For a number of costume historians, the first significant signs of Western fashion occur in the late eleventh century, notably as reported by the anglo-norman cleric orderic vitalis in his Ecclesiastical History. A radical change in men’s dress took place towards the year 1100, a movement from the short robes of the previous six centuries to long tunics.129 Art historian Jennifer Harris correspondingly concluded that during the period from the Norman invasion of England (1066) to the Third Crusade to the Holy Land (1189-92), clothing in Western Europe underwent a profound transformation, first among the aristocracy but ultimately extending to the dress of the merchant and laboring classes.130
Orderic Vitalis is often mentioned but rarely properly examined. It is worth looking at some of the actual wording describing the changes he had seen in his day. He mentions the change in manners twice, both with regard to the young men surrounding William II of England (1087-1100). These men wore long pointed shoes with stuped “pulley toes,” and
Longos crines ueluti mulieres nutriebant, et summopere comebant, prolixisque nimiumque strictis camisiis indui tunicisque gaudebant.
[grew long and luxurious locks like women, and loved to deck themselves in long, over-tight shirts and tunics].131
Moreover, they used curling irons, covered their locks with caps, and carefully groomed “lustful” beards instead of being shaggy, like their forefathers. Further on, Orderic speaks more generally of the era:
Eo tempore multa malicia in terris orta est, et uehementer augmentata est. Militares uiri mores paternos in uestitu et capillorum tonsura derelinquerunt, quos paulo post burgenses et rustici et pene totum uulgus imitati sunt.
[At that time great evils appeared and increased rapidly all over the world. Men of knightly rank abandoned the customs of their fathers in style of dress and cut of hair; in a little while townsmen and peasants and all the lower ranks followed their example].132
These passages are striking for the number of remarks that match the criteria for the existence of fashion. The chronicler shows anxiety that the reverence for the past was being overturned in favor of new styles. The new style is not isolated, but spreads to all social groups, bringing male appearance to a new level of social equilibrium rather than sharply demarcating one class or another. his feeling that these conditions appeared and then “increased rapidly all over the world” suggests that this was not an isolated change in style but a new attitude he sensed emerging to alter the whole demeanor of his society. The presence of his criticism shows an element of fashion in itself.
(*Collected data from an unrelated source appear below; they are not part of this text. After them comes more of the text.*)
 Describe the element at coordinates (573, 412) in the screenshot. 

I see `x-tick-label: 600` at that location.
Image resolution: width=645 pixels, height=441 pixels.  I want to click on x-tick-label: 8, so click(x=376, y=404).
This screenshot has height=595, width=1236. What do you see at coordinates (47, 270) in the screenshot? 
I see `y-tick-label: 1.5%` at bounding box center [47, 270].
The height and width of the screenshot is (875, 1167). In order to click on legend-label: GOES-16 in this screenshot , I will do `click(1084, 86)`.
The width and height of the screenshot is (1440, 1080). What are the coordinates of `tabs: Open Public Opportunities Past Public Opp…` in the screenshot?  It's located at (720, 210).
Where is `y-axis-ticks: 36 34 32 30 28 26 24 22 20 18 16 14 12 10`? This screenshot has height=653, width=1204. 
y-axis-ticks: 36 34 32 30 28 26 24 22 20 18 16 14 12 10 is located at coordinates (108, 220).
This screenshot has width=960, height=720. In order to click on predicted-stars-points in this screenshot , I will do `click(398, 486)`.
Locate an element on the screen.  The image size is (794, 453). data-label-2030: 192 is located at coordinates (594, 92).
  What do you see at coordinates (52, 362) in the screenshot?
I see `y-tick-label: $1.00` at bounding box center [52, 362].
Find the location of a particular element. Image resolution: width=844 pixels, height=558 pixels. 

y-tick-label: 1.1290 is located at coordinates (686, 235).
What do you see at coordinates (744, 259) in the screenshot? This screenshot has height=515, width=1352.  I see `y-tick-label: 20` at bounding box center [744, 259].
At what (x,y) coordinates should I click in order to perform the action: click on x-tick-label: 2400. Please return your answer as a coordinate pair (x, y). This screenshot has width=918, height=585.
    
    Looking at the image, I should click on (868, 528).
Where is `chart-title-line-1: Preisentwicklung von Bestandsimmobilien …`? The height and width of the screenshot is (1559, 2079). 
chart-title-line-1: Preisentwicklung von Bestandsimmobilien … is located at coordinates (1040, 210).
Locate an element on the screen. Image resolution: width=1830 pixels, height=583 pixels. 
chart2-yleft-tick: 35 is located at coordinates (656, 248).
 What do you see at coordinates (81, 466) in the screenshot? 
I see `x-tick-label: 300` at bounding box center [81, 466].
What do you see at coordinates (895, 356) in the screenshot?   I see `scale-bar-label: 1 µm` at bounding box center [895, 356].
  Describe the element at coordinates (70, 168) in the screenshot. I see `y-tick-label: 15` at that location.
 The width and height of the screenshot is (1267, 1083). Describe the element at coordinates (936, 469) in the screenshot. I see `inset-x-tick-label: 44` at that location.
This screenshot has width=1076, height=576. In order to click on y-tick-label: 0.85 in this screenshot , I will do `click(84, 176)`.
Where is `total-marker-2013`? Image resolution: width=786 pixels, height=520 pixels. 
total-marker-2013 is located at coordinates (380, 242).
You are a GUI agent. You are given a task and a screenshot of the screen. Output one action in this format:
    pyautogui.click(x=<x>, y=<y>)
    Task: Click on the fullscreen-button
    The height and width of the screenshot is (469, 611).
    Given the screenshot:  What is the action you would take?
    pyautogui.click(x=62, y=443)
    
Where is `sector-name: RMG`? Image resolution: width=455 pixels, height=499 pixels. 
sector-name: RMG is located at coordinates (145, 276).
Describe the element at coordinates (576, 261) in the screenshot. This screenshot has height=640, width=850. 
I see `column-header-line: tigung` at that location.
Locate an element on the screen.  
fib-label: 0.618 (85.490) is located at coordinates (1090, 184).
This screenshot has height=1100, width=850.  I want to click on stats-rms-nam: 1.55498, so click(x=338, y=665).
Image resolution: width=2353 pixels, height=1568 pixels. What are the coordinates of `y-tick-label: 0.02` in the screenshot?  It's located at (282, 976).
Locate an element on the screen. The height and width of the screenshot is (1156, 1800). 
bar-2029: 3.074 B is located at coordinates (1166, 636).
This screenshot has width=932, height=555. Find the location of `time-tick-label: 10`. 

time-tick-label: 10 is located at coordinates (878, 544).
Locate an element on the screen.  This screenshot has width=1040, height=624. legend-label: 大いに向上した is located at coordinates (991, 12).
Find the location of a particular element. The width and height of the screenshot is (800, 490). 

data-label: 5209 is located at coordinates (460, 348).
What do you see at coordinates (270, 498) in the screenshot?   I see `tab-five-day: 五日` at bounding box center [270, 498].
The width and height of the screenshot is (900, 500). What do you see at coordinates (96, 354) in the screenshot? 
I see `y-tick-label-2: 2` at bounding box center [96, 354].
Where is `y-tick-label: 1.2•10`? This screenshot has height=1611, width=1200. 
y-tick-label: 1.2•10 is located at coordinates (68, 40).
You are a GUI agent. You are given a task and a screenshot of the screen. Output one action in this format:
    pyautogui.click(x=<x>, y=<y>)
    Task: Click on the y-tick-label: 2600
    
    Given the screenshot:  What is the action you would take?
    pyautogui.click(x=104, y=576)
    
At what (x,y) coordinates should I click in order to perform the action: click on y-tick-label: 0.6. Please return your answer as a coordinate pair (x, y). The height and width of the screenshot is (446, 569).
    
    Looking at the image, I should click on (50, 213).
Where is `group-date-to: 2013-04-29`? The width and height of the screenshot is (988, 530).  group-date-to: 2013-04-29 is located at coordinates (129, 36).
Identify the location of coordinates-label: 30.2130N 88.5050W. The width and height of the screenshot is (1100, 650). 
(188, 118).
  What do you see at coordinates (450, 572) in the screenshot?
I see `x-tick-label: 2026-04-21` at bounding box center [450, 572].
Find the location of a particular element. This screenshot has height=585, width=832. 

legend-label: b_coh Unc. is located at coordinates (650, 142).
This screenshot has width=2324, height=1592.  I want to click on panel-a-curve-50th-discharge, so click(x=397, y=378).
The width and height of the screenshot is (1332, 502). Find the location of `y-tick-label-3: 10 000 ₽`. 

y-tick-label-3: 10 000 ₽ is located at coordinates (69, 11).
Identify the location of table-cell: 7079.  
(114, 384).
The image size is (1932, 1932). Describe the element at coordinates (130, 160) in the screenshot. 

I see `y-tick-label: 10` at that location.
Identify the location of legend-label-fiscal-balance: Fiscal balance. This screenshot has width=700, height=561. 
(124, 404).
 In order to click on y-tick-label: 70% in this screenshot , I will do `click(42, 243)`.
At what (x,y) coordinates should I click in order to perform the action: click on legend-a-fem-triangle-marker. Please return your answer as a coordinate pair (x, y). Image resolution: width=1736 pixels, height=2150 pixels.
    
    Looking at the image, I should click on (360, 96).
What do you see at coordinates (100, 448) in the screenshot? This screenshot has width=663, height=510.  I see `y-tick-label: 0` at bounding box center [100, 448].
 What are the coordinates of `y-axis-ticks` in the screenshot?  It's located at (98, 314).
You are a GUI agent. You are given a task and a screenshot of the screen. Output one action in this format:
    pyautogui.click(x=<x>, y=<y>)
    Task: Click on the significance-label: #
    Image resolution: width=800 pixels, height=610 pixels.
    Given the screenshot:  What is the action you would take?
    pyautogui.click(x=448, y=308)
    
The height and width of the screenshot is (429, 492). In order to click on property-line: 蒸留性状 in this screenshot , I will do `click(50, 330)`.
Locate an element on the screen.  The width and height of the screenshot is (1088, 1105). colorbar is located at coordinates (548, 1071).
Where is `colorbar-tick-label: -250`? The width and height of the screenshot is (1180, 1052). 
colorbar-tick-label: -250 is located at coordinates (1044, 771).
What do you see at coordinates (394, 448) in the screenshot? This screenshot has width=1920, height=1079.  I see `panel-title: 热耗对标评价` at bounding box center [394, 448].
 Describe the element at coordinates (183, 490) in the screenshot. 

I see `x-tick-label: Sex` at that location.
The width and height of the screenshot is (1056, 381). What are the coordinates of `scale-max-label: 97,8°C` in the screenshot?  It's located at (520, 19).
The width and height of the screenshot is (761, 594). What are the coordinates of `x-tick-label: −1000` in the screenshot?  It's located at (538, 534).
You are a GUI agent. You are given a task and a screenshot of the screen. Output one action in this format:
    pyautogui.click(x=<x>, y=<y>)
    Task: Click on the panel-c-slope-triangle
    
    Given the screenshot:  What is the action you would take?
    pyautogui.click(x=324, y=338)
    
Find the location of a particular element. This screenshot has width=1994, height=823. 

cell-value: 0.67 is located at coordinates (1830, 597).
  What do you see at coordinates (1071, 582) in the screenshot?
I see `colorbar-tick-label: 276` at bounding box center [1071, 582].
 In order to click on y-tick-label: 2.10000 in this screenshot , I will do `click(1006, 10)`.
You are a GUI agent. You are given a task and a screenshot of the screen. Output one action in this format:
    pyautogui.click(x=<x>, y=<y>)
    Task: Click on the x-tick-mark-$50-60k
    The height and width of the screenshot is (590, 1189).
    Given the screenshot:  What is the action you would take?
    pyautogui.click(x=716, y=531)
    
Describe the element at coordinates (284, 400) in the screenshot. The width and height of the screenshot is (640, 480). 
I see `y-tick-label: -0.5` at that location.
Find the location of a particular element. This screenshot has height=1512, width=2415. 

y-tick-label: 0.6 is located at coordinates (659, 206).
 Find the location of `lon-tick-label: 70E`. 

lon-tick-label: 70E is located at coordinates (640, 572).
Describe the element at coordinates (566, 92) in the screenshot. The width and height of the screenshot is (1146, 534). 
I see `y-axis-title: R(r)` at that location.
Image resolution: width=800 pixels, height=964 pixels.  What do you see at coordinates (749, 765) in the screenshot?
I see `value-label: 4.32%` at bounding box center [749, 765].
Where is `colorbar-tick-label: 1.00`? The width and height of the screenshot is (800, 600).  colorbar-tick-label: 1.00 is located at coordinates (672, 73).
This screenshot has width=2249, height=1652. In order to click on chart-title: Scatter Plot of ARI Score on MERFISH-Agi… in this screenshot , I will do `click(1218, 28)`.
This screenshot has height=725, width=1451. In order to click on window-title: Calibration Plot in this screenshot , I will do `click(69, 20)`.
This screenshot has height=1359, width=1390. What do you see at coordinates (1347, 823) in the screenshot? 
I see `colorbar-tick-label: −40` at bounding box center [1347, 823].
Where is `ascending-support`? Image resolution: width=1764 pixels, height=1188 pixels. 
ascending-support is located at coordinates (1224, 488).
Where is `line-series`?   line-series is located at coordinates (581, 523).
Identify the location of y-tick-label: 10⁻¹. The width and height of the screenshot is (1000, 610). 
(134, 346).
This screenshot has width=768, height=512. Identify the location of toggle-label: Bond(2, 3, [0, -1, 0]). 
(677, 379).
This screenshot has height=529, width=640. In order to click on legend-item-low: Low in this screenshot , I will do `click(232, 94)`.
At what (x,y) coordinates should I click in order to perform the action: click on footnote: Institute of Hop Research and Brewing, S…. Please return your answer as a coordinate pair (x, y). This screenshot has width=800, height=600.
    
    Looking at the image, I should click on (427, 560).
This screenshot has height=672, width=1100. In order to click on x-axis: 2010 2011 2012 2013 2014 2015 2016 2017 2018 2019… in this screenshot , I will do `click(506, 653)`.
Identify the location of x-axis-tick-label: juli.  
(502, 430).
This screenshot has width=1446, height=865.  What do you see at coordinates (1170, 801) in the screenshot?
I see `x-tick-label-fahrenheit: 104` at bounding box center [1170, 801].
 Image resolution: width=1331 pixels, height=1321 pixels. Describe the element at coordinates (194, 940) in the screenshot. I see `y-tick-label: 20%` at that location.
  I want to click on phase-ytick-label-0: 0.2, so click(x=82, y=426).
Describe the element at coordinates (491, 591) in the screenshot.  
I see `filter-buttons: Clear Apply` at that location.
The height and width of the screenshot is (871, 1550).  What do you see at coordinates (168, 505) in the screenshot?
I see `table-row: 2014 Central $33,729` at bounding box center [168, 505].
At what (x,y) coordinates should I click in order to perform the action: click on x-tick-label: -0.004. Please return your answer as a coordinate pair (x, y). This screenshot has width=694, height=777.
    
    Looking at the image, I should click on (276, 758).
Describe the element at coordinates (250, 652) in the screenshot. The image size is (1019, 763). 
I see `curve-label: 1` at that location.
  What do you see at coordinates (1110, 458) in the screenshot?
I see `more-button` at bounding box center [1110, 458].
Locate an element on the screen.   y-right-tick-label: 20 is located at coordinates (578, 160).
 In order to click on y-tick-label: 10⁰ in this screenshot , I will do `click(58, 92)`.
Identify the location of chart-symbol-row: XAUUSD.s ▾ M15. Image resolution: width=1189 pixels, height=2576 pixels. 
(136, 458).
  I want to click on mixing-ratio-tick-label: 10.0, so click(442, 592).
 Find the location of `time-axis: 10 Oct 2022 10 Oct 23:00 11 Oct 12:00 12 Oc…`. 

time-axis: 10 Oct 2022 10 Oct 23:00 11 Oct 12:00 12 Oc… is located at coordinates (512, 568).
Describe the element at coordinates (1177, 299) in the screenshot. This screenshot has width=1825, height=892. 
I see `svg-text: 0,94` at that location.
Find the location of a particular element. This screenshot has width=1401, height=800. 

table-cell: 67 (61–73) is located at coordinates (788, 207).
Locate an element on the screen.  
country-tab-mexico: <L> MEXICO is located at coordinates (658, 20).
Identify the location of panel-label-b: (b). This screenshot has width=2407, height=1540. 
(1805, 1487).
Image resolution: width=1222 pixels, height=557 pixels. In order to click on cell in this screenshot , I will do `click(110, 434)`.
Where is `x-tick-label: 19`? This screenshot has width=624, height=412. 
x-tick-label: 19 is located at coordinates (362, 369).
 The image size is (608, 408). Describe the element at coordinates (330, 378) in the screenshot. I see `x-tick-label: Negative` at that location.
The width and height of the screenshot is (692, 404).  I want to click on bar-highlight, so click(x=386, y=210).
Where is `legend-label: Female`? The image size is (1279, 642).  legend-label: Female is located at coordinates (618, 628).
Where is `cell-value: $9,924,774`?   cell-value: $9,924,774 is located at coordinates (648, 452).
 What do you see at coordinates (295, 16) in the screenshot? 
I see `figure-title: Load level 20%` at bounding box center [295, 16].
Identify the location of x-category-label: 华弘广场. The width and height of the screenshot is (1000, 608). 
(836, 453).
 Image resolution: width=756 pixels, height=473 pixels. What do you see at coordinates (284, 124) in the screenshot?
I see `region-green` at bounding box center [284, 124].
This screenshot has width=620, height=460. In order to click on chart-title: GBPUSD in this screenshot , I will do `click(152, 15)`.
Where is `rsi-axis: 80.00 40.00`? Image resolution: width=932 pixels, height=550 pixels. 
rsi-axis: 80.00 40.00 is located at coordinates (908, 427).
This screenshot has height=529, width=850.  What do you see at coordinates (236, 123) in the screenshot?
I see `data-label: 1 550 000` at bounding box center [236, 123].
While a single author’s criticism is not enough evidence to prove that these conditions had become constant and institutionalized, Henri Platelle has studied two waves of vestimentary scandal concerning men from the Loire to the Rhine, and in Norman England.133 In chronicles and church councils from the first part of the eleventh century, first Raoul Glaber (1002), then Guillaume de Volpiano (1017) and Siegfried de Gorze (1043) anathematize the unbridled luxury of clothing and arms, immodest short tunics, and indecent haircuts and shaved faces which first arrived from Aquitaine, quickly adopted by French and Burgundian knights. Orderic Vitalis can be placed among a second group of clerics at the end of the eleventh century who were shocked by the long trailing robes, short beards, and curled hair of the new generation. Platelle analyzes these scandals in terms of violation of codes of appearance understood by the clerics to correspond to God-given social orders. When knights could be confused with priests or penitents, or men with women, this excited insecurity. This interpretation coincides to some degree with Vinken’s contention that before “modern fashion,” there were only dress codes, intended to convey class information at a glance, which were constantly violated and so required the invention of new codes. Ironically, given that Vinken considers fashion “postfeudal,” the repeated complaints of male effeminacy coincide with her rather eccentric definition of fashion as transvestism, which is to say a phenomenon manipulating gender codes more than class codes.134
The difficulty with identifying fashion in the eleventh century is the relative paucity of surviving evidence. For every subsequent century the extant traces multiply, often exponentially. However, with the arrival of the twelfth century, there is enough information coming from multiple sources to begin to argue more conclusively for fashion’s continuous, systematic presence.135
The first widespread trend Mane and Piponnier label “fashion” was the new eleventh-century configuration in men’s clothing. The first chronological “fashions” they speak of are those described at Charlemagne’s court, but they emphasize that the chronicler’s descriptions of rich styles are “probably simply poetic license,” that miniatures from the period are highly stylized, and that it was only queens who adorned themselves with ribbons, fancy girdles and pointed shoes.136 The appearance of the long bliaut and chainse137 in the eleventh century contrasts with carolingian styles in that they eventually spread beyond the court to become common dress for all men. according to the second criterion for a fashion system, the trends of the carolingian courts could not be described as the result of a fashion system because they did not produce constant cycles of change-seeking, but were eclipsed for a few centuries. since the eleventh-century style spread and became generalized, it better meets certain criteria for fashion.